» Instructions for the task
Each line below either holds the string "computer" or doesn't. Count those that do and give only the number.

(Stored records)
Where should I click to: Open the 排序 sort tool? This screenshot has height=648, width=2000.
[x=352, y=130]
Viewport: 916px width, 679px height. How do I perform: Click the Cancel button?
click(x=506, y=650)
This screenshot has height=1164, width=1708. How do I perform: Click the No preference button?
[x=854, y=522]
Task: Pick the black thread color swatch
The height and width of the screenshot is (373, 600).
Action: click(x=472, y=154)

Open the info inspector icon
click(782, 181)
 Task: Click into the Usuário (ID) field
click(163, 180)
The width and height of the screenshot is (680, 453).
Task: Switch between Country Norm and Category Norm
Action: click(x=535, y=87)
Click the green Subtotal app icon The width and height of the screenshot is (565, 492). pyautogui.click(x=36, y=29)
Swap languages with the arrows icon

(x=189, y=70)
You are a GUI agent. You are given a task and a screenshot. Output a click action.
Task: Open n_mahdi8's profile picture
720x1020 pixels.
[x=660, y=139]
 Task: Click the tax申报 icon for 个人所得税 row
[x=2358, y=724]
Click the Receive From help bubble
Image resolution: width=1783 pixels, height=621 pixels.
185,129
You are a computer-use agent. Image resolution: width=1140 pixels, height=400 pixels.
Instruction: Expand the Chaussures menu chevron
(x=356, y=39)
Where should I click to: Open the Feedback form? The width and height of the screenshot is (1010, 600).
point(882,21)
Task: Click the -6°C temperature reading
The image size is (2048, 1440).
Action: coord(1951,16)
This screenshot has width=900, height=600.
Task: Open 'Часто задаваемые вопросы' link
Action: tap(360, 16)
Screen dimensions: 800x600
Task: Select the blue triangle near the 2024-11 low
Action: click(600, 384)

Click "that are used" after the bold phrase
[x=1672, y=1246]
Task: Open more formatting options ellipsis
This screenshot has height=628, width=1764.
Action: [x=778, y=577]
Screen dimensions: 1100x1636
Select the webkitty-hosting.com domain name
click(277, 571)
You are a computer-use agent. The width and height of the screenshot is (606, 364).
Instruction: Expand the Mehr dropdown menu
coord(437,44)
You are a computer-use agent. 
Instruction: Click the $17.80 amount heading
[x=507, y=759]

» Reply to the exercise
3